Foundation
- Founder: Tamiya Gon'emon Muneshige (民弥 権右衛門 宗重)
- Period founded: Early Edo period (1603–1868)

Current information
- Current headmaster: Kuroda Tetsuzan (黒田鉄山), 15th sōke.

Arts taught
- Art: Description
- Iaijutsu - katana: Sword drawing art; with long sword.

Ancestor schools
- Shinmei Musō-ryū, Muraku-ryū

Descendant schools
- None.

= Tamiya-ryū (Kuroda) =

Tamiya-ryū Iaijutsu (民弥流居合術) is a martial art founded by Kamiizumi Magojirō Yoshitane (上泉孫次郎義胤), who later took his mother's name and became known as Tamiya Gon'emon Muneshige (民弥権右衛門宗重). The art is now part of the Kuroda family bujutsu.

==Particularities==
Unlike most iaijutsu and iaidō schools, which place the sword at the hips between the kaku obi and the gi or between the folds of the obi, practitioners of Tamiya-ryū place the sword under a heko obi (traditionally used to secure a child on one's back) that is worn over the hakama. The sageo is not attached to the hakama himo or let loose, as in many other schools, but is tied in a knot at the kurigata, thus preventing the sword from falling out of the heko obi and permitting greater freedom of movement. Using a second obi over the hakama instead of the kaku obi that is already used under the hakama to secure the gi serves only one purpose but one of great importance: since the heko obi is softer, the act of drawing the sword will be made more freely and one will be able to feel what it is to truly draw the sword and not simply pull it out of the saya. This is all the more needed nowadays since kaku obi are rarely worn outside of special occasions. Learning to draw correctly with a softer obi will in the end make all obi feel soft.

==Teaching==
In most koryū, teaching duty is either fully delegated (as in present Katori Shintō-ryū) and/or divided between many teachers who have received official permission to teach, some of whom are sometimes permitted to teach only a certain part of the curriculum. This permission is usually granted through a document, most often called a menkyo kaiden or "license of transmission", which certifies that the holder knows all the technical curriculum that can be taught or that he is qualified to teach (sometimes there are "secret teachings" or okugi that are only transmitted from sōke to sōke). Tamiya-ryū Iaijutsu however is unusual in that the only authorized teacher is the sōke himself. This means that in order to learn a technique or kata, you have to learn it from Kuroda Tetsuzan directly. This is in order to preserve the kata's original forms as best as possible. The same holds true for all ryū of which Kuroda-sensei is the sōke.
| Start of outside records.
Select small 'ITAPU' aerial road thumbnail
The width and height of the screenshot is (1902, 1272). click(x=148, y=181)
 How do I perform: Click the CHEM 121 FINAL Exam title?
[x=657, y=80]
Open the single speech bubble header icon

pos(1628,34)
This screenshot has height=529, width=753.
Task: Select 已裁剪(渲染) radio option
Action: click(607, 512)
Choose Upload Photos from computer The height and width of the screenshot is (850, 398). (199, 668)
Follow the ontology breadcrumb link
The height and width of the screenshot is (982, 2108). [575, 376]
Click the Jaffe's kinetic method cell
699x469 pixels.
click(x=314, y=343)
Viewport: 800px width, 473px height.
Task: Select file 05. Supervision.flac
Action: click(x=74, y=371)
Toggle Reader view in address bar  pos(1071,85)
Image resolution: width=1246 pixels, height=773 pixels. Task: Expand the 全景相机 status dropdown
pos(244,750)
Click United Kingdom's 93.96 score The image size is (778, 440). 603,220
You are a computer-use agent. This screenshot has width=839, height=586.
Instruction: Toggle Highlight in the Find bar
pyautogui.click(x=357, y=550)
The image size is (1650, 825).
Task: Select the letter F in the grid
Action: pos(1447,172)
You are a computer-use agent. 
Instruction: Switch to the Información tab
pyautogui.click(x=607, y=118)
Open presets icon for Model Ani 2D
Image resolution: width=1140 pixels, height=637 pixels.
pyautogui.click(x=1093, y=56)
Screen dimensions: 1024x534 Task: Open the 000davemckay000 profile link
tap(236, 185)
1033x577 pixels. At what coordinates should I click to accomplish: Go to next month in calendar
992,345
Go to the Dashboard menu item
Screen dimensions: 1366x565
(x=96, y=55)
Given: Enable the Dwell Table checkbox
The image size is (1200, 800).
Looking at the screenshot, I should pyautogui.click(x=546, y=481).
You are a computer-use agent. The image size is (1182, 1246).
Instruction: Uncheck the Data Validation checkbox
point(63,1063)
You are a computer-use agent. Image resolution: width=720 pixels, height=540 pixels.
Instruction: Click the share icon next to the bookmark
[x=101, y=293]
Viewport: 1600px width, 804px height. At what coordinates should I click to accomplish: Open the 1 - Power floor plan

There is only one actual dōjō, the Shinbukan Kuroda Dōjō (振武舘 黒田道場) in Saitama, although there are a total of six keikokai or practice groups around the world. Two of these are in Japan (Kami-itabashi in Tokyo and Amagasaki in Kansai), three in the United-States of America (San Antonio, Encinitas and Chicago) and one in France (Paris). The locations outside Japan are visited at least once a year. Kuroda sensei personally examines the candidacy of prospective students; enquiries should be made to the geographically closest practice group, excluding those in Japan.